2. L'urgence justifie que soit prononcée la suspension d'un acte administratif lorsque l'exécution de celui-ci porte atteinte, de manière suffisamment grave et immédiate, à un intérêt public, à la situation du requérant ou aux intérêts qu'il entend défendre. Il appartient au juge des référés d'apprécier concrètement, compte tenu des justifications fournies par le requérant, si les effets de l'acte litigieux sont de nature à caractériser une urgence justifiant que, sans attendre le jugement de la requête au fond, l'exécution de la décision soit suspendue.
3. M. A, pour démontrer l'urgence qu'il y aurait à suspendre l'exécution de la décision 48 SI du ministre de l'intérieur du 12 mai 2022 constatant la perte de validité de son titre de conduite et lui enjoignant de le remettre aux services préfectoraux, soutient que son permis de conduire lui est nécessaire pour l'exercice de son activité professionnelle d'apprenti électricien qui l'oblige à se déplacer à tout moment de la journée pour des interventions. Toutefois, la décision en litige répond, eu égard à la gravité de l'infraction au code de la route reprochée à l'intéressé qui a circulé sous l'emprise de stupéfiants et représenté un danger pour lui-même ou pour autrui, dont la matérialité n'est pas sérieusement contestée, à des exigences de protection et de sécurité routière dont il appartient au juge des référés de tenir compte pour apprécier si la condition d'urgence prévue par les dispositions citées ci-dessus est satisfaite. Par suite, et en dépit de la gêne qui en résulte pour le requérant, la condition d'urgence, qui doit s'apprécier objectivement et globalement, n'est pas remplie. Dès lors, il y a lieu de faire application des dispositions précitées de l'article L. 522-3 du code de justice administrative et de rejeter, sans qu'il soit besoin de se prononcer sur le bien-fondé des moyens invoqués, les conclusions à fin de suspension de l'exécution de la décision ministérielle 48 SI du 12 mai 2022.
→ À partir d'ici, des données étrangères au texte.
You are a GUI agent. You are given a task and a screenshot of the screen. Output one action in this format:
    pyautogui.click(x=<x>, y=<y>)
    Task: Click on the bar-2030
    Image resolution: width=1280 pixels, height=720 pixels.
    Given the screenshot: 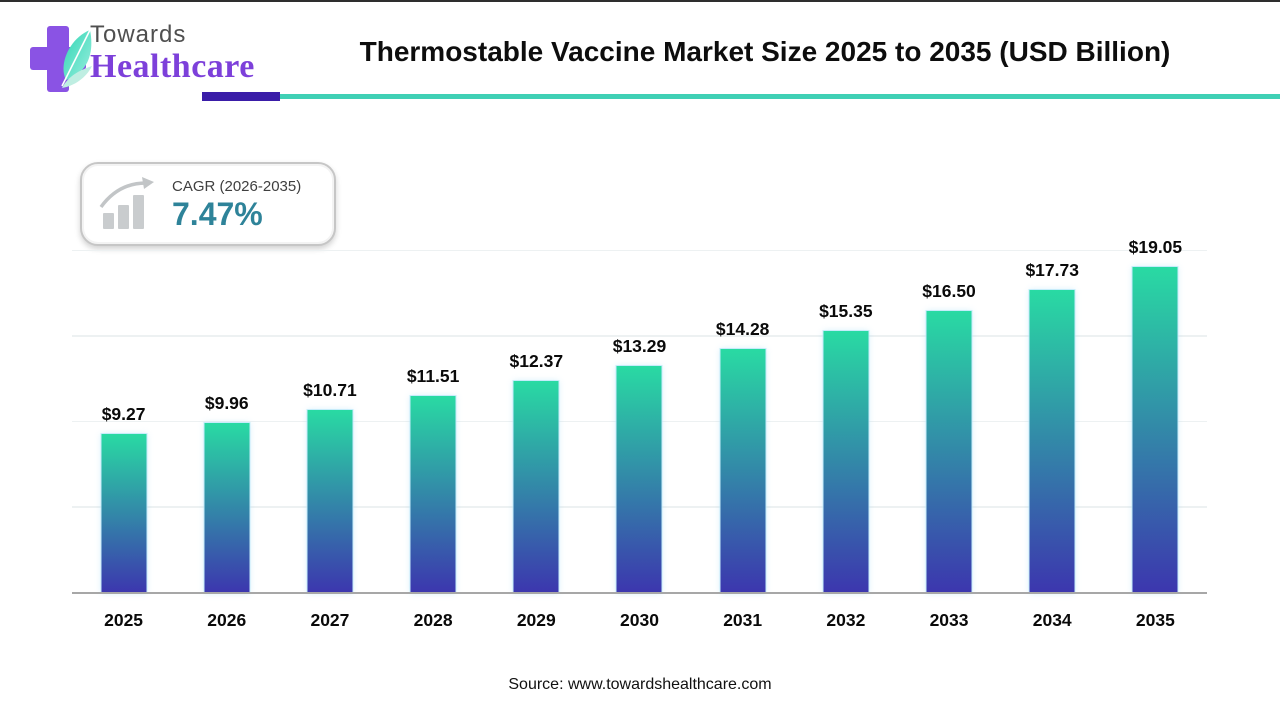 What is the action you would take?
    pyautogui.click(x=639, y=479)
    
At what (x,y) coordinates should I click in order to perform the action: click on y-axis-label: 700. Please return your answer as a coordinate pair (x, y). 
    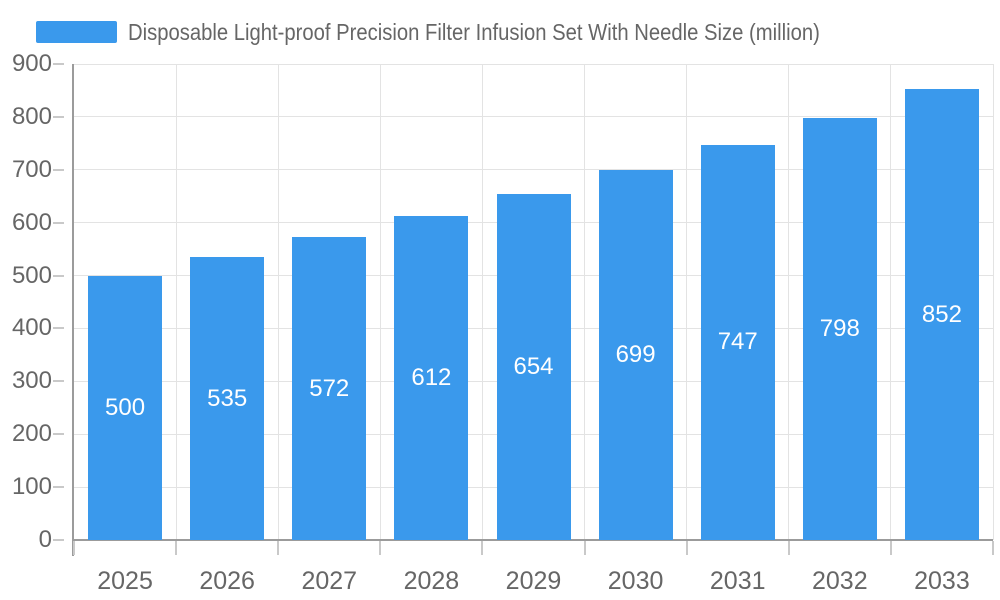
    Looking at the image, I should click on (32, 169).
Sur les frais liés au litige :
4. Les dispositions de l'article L.761-1 du code de justice administrative font obstacle à ce que soit mis à la charge de l'Etat, qui n'est pas la partie perdante dans la présente instance de référé, le versement d'une somme quelconque au titre des frais exposés par M. A et non compris dans les dépens.
ORDONNE :
Article 1er : La requête de M. A est rejetée.
Article 2 : La présente ordonnance sera notifiée à M. B A.
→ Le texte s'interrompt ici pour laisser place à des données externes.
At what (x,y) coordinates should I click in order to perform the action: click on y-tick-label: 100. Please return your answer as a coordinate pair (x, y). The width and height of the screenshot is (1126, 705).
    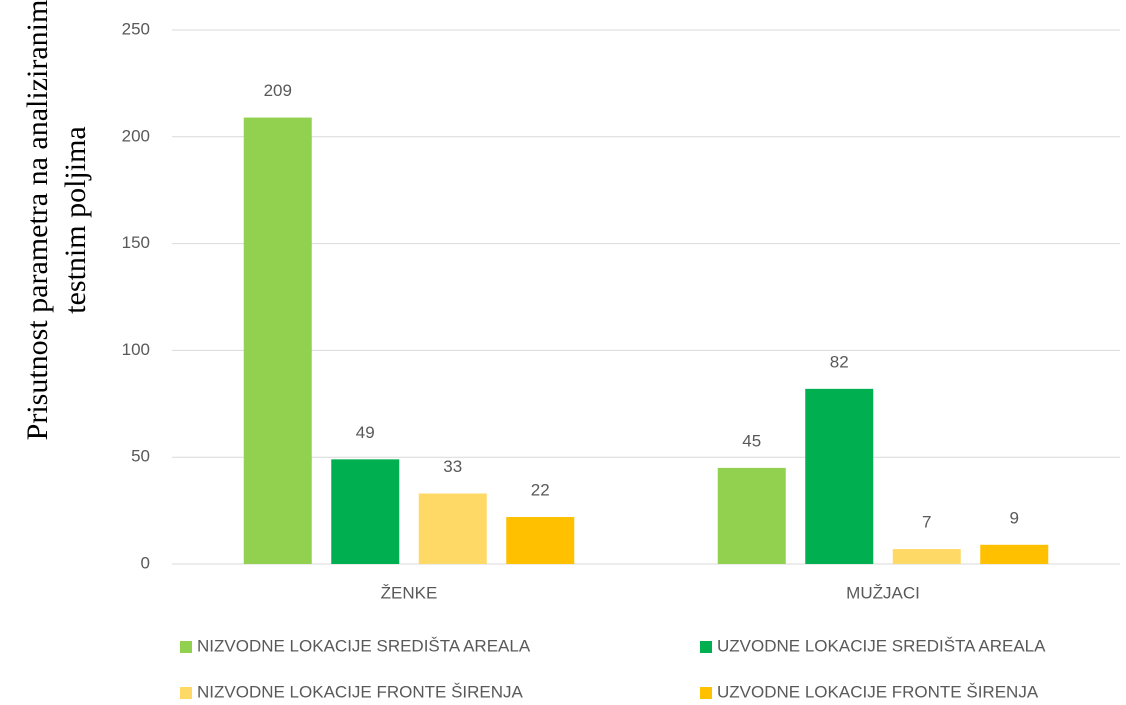
    Looking at the image, I should click on (136, 350).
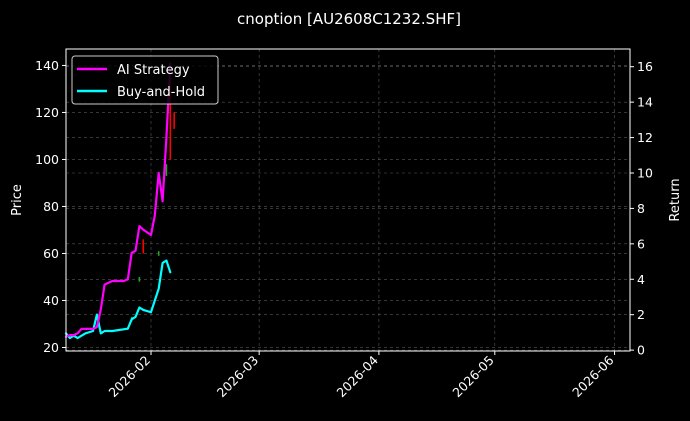 This screenshot has width=690, height=421. I want to click on series-line-ai-strategy, so click(118, 200).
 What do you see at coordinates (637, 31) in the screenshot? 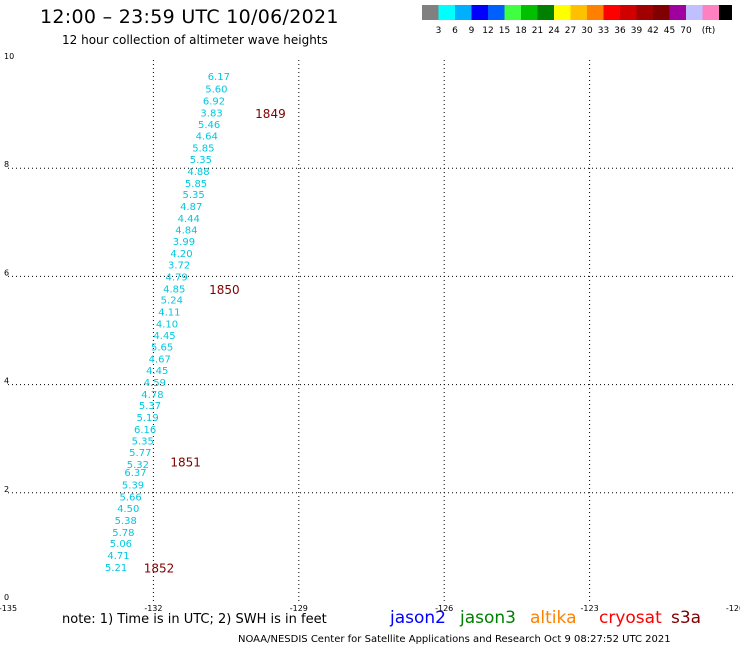
I see `colorbar-label: 39` at bounding box center [637, 31].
Copie en sera adressée au ministre de l'intérieur.
Fait à Toulouse, le 30 juin 2022.
La présidente, juge des référés,
Isabelle Carthé Mazères
La République mande et ordonne au ministre de l'intérieur en ce qui le concerne ou à tous huissiers de justice à ce requis en ce qui concerne les voies de droit commun contre les parties privées, de pourvoir à l'exécution de la présente ordonnance.